> [Provided records]:
------------------------------
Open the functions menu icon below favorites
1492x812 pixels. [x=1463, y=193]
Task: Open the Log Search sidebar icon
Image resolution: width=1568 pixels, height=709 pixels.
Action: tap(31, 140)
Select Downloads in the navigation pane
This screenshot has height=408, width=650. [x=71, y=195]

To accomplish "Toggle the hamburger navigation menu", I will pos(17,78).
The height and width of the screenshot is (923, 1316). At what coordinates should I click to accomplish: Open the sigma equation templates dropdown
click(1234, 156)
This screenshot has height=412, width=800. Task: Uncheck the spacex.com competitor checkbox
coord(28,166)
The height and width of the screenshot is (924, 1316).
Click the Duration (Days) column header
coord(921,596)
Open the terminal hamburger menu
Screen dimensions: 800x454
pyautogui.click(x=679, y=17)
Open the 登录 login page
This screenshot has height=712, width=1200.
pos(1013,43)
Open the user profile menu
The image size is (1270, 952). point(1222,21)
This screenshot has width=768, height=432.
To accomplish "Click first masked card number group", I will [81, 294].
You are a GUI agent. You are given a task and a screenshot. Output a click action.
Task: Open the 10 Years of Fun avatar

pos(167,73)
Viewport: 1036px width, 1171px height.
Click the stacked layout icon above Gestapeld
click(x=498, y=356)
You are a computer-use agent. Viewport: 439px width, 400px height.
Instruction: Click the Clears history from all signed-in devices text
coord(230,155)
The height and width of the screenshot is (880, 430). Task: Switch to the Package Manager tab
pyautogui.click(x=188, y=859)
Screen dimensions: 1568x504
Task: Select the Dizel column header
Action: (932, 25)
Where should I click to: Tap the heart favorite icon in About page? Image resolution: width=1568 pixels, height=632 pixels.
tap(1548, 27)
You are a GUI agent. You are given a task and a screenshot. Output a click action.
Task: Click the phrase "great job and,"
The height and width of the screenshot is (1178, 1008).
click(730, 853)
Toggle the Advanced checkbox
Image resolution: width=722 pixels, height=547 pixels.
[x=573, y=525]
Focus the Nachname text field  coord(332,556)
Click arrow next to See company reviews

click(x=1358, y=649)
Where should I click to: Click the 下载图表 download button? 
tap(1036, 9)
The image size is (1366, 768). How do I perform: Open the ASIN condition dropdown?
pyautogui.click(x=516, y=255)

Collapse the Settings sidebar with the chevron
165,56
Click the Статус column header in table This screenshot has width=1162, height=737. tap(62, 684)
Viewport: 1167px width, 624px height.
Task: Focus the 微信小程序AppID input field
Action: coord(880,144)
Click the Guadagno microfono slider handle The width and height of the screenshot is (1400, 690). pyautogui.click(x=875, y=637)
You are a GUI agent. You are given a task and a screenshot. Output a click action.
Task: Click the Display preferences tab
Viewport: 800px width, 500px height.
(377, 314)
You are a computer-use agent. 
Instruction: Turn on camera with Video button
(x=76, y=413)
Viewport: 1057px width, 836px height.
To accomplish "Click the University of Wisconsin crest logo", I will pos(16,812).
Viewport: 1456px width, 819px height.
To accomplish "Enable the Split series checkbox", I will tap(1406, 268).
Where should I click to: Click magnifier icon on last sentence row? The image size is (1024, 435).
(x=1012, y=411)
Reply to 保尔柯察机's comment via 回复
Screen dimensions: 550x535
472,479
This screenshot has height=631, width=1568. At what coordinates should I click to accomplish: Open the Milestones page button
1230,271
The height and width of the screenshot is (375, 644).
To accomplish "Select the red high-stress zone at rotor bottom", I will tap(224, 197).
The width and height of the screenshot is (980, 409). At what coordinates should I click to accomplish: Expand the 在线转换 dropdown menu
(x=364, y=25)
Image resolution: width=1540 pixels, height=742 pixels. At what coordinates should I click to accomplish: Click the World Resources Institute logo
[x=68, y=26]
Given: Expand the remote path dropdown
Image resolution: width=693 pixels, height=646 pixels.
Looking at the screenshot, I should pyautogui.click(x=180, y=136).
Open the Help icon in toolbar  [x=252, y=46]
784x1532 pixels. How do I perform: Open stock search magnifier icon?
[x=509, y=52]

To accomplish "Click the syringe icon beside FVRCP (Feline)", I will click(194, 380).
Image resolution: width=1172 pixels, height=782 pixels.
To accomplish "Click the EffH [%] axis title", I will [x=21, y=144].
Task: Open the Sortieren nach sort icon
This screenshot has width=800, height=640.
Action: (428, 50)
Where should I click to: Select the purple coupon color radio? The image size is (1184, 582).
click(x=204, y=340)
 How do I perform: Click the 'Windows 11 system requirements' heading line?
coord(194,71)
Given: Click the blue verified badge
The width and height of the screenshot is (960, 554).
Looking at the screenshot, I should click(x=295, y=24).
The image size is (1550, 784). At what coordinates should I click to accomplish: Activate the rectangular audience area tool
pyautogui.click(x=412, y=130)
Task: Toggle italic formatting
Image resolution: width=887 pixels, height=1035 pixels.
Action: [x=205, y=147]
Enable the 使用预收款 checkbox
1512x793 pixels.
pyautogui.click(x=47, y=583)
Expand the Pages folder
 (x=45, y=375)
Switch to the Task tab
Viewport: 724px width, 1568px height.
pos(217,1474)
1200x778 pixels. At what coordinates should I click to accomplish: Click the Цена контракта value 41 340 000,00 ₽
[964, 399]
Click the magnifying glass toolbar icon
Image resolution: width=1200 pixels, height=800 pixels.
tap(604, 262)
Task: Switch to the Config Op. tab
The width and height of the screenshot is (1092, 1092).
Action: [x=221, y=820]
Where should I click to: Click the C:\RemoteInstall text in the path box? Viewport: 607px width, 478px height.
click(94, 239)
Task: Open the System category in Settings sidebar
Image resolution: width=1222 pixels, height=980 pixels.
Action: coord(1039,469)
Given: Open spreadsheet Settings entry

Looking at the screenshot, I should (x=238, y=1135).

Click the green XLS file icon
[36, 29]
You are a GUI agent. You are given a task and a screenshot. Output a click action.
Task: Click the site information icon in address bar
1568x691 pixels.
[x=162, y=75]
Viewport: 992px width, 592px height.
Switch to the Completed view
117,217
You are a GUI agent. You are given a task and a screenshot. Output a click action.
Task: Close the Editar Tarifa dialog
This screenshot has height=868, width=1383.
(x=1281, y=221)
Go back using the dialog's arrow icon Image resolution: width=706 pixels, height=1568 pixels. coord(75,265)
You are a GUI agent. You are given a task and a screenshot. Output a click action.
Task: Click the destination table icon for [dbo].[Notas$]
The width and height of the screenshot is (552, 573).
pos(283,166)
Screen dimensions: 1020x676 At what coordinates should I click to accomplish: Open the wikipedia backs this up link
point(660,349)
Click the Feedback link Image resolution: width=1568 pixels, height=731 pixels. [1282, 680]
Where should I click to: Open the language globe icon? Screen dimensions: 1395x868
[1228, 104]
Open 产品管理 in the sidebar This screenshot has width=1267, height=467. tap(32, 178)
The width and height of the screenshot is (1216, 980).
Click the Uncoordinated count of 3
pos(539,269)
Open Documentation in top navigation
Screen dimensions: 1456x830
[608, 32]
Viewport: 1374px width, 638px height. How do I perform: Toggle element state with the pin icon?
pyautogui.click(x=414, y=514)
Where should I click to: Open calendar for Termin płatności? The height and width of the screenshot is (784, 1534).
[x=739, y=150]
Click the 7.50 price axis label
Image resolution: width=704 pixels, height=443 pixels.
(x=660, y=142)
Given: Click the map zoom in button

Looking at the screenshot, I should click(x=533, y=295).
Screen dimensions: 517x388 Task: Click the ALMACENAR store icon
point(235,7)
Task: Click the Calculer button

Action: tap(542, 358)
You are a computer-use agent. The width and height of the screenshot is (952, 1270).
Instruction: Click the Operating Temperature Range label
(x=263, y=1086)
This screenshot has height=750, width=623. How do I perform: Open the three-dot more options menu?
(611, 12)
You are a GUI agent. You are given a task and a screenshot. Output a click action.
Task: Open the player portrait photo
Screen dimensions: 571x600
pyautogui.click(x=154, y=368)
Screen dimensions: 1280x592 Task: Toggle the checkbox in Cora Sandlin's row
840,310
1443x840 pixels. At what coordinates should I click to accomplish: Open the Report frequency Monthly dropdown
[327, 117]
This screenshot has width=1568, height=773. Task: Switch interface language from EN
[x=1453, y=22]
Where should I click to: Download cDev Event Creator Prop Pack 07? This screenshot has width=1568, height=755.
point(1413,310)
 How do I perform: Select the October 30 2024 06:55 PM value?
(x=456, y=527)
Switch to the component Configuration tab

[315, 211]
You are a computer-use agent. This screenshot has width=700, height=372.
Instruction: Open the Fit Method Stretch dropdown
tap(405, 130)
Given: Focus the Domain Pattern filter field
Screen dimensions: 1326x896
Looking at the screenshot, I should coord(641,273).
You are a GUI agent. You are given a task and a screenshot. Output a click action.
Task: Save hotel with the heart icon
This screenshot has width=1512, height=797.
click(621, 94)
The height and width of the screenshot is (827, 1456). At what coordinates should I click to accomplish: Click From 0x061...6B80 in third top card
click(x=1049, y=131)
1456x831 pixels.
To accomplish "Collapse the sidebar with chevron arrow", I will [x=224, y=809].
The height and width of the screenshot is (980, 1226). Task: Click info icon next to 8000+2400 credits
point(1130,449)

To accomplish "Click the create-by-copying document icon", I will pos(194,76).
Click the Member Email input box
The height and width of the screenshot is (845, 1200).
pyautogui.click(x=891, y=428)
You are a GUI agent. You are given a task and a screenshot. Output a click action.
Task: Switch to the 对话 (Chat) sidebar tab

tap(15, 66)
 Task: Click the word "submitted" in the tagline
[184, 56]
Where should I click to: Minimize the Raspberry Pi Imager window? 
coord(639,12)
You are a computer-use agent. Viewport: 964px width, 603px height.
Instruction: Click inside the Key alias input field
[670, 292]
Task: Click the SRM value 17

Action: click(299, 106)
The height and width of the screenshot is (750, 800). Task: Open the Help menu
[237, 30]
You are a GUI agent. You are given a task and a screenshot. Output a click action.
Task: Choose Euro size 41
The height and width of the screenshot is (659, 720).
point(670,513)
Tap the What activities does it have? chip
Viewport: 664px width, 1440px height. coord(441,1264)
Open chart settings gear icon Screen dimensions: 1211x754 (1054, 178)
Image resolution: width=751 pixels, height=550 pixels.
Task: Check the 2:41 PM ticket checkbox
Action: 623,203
------------------------------
Set down again, unchanged, every line from the one containing "1443x840 pixels. At" down to the one containing "click(x=1049, y=131)", including both of those lines.

1443x840 pixels. At what coordinates should I click to accomplish: Open the Report frequency Monthly dropdown
[327, 117]
This screenshot has width=1568, height=773. Task: Switch interface language from EN
[x=1453, y=22]
Where should I click to: Download cDev Event Creator Prop Pack 07? This screenshot has width=1568, height=755.
point(1413,310)
 How do I perform: Select the October 30 2024 06:55 PM value?
(x=456, y=527)
Switch to the component Configuration tab

[315, 211]
You are a computer-use agent. This screenshot has width=700, height=372.
Instruction: Open the Fit Method Stretch dropdown
tap(405, 130)
Given: Focus the Domain Pattern filter field
Screen dimensions: 1326x896
Looking at the screenshot, I should coord(641,273).
You are a GUI agent. You are given a task and a screenshot. Output a click action.
Task: Save hotel with the heart icon
This screenshot has width=1512, height=797.
click(621, 94)
The height and width of the screenshot is (827, 1456). At what coordinates should I click to accomplish: Click From 0x061...6B80 in third top card
click(x=1049, y=131)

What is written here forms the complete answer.